→ **WRITTEN TASK**
Identify every line in the material below that contains the word "badge", and copy each of those lines. Matching is case-sensitive.

Entries from a dataset:
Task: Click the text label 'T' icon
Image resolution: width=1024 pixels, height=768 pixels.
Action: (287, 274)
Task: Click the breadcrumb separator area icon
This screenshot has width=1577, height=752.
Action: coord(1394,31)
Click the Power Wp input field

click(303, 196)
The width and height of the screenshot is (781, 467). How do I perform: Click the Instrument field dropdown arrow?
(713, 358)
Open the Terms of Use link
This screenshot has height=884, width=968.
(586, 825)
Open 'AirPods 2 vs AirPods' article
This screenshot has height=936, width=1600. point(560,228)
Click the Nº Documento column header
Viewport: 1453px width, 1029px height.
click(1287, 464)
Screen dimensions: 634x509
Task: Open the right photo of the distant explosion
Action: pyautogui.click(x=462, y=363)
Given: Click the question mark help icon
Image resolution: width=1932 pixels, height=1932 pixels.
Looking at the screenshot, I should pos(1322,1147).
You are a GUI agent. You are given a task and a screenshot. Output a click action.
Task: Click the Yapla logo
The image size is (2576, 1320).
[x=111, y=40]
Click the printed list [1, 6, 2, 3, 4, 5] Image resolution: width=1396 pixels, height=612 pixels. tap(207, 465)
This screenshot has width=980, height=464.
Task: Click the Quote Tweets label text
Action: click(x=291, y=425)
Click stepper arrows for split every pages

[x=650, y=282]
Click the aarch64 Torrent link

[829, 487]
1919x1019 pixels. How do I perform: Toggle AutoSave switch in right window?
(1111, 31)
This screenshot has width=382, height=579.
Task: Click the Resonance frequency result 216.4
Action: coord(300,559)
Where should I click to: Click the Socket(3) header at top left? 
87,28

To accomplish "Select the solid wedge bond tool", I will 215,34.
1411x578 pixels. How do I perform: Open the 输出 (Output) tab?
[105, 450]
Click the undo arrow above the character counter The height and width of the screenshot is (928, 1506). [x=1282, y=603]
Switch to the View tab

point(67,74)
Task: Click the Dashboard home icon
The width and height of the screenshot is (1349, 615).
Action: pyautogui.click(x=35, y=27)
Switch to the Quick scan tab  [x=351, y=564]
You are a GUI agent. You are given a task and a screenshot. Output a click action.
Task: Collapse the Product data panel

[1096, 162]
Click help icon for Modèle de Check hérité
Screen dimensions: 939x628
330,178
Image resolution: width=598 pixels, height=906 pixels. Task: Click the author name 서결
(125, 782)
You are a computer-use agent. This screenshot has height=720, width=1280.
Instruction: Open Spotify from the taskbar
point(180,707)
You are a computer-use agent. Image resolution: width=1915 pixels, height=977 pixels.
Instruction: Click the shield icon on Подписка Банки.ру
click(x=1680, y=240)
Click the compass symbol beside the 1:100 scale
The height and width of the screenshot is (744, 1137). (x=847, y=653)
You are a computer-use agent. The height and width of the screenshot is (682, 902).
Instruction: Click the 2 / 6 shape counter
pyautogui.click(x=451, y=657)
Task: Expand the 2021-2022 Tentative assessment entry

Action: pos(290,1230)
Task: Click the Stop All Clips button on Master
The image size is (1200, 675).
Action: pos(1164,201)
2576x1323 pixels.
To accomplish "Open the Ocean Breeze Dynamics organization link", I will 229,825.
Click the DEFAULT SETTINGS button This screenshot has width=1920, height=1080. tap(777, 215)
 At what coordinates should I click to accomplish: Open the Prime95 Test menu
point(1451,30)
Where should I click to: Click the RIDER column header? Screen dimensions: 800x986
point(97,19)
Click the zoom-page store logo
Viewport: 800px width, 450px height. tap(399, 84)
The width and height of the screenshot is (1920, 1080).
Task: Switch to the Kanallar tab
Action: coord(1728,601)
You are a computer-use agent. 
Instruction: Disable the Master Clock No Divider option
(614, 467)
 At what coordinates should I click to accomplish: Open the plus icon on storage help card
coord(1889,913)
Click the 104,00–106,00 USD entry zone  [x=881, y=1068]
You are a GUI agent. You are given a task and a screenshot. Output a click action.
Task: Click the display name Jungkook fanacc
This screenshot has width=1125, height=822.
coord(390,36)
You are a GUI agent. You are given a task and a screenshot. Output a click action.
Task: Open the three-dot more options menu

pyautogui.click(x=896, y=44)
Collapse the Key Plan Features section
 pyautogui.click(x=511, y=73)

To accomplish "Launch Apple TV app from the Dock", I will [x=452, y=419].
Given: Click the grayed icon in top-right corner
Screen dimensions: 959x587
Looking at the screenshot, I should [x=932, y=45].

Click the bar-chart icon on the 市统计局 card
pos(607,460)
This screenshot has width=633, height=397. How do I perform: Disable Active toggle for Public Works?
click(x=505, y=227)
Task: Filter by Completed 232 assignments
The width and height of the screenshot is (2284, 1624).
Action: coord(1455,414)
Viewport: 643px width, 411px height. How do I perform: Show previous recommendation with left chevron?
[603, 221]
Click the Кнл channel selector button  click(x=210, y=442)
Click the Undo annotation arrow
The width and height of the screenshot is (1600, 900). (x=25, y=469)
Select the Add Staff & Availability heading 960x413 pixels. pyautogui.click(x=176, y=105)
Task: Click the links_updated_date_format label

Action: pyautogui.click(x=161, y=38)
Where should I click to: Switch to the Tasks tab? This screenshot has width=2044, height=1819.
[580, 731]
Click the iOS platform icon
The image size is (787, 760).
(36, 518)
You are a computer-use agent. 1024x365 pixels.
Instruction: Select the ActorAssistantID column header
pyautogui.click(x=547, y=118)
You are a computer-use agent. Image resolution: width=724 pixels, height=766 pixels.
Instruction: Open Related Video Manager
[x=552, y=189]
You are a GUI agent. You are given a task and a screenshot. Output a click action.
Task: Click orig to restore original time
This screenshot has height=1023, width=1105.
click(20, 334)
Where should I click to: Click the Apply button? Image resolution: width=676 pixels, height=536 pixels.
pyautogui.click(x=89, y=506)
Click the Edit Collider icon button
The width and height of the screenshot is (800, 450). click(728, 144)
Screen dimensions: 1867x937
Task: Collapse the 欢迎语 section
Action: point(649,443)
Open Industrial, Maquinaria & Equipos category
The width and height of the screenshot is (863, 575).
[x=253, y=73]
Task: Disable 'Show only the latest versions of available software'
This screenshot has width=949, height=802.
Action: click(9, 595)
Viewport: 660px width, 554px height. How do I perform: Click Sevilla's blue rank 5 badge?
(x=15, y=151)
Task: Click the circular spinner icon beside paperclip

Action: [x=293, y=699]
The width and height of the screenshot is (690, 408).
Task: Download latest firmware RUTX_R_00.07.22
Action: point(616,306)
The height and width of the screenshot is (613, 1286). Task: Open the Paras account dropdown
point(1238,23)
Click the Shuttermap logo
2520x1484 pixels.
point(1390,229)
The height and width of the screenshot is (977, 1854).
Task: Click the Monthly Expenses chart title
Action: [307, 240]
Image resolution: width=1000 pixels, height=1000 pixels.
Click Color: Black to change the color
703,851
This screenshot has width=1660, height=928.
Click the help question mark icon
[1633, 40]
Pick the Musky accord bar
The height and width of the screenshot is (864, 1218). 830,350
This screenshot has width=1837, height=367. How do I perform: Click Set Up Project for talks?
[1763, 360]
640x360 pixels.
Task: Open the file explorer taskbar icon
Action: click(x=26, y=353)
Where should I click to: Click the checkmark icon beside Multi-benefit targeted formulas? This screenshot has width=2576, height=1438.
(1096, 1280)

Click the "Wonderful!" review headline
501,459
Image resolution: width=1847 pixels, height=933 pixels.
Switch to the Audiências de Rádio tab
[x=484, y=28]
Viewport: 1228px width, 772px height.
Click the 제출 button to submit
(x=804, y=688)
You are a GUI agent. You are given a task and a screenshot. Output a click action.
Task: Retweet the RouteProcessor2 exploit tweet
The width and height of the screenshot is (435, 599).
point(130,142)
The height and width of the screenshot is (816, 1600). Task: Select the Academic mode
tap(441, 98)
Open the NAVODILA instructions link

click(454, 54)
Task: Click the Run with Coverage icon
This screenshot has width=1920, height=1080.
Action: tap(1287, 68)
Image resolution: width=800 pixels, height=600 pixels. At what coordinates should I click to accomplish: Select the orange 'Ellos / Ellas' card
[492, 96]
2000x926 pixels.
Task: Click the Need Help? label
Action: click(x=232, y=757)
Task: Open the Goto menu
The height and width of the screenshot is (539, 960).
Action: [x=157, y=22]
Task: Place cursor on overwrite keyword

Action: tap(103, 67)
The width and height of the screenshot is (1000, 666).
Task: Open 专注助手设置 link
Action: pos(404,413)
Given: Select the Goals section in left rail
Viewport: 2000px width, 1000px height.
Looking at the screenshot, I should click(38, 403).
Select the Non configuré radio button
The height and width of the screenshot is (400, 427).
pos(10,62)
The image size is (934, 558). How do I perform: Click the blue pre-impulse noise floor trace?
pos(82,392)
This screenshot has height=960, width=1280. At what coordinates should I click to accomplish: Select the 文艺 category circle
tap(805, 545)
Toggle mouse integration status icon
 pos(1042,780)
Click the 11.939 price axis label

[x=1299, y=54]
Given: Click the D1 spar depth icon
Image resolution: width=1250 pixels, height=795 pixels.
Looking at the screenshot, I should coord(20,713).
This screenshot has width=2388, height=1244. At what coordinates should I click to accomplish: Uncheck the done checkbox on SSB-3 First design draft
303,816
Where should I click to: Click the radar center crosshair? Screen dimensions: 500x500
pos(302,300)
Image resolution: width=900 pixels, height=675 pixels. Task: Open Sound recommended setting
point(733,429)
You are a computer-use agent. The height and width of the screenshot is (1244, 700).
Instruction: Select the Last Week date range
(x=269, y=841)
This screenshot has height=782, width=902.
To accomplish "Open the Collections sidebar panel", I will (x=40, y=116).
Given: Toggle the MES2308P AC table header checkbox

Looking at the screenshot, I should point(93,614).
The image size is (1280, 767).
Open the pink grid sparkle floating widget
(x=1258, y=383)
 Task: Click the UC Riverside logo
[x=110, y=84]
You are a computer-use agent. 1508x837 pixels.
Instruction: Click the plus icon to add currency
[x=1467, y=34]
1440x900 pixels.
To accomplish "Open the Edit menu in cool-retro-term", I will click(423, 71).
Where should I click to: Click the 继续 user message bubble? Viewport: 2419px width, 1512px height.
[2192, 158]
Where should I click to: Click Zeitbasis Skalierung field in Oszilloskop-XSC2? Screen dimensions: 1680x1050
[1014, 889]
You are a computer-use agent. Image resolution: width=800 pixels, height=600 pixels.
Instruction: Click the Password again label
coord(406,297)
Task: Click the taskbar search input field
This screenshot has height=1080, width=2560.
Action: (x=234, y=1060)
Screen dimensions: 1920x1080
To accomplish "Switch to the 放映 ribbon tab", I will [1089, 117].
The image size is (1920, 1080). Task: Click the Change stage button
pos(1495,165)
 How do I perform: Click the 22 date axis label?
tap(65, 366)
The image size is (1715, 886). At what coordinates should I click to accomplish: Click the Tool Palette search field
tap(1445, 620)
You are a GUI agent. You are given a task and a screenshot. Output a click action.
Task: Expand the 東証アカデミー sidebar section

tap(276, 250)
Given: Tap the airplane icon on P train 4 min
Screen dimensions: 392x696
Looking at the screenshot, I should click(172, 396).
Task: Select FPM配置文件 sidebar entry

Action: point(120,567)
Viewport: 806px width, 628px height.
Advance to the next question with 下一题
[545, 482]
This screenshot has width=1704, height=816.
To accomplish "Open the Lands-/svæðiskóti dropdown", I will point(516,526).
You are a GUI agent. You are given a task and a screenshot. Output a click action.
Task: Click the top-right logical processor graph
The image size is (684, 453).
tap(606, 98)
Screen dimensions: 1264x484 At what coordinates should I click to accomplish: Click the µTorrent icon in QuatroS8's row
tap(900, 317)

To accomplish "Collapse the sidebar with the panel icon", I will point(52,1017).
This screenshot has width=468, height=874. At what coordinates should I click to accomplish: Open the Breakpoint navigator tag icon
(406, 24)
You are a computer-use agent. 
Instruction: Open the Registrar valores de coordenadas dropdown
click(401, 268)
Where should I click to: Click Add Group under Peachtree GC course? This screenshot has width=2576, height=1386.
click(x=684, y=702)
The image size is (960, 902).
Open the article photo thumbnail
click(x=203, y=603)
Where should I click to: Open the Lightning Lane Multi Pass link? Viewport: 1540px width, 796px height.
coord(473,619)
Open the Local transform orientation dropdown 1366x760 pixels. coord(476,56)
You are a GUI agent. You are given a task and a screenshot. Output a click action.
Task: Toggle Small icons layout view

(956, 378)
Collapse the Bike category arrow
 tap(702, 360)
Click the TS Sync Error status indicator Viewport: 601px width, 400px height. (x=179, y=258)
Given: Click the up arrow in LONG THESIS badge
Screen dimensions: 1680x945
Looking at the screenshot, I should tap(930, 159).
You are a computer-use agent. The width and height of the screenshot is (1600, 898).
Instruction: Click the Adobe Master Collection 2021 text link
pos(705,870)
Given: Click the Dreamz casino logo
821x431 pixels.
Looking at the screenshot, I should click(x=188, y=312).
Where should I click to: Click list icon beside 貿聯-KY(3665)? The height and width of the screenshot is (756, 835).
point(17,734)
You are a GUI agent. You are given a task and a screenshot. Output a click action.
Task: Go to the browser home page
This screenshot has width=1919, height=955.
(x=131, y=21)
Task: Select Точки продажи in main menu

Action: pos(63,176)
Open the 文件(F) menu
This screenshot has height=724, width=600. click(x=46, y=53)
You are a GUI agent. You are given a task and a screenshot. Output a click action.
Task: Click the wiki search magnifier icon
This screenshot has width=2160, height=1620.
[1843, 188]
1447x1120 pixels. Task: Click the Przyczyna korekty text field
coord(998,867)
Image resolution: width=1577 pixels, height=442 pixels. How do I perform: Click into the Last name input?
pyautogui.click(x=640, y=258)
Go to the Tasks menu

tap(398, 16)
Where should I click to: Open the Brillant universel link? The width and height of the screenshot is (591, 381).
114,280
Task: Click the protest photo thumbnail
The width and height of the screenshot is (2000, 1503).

→ **EXERCISE SOLUTION**
Viewport: 660px width, 554px height. How do I perform: Click Sevilla's blue rank 5 badge?
Given: Click the up arrow in LONG THESIS badge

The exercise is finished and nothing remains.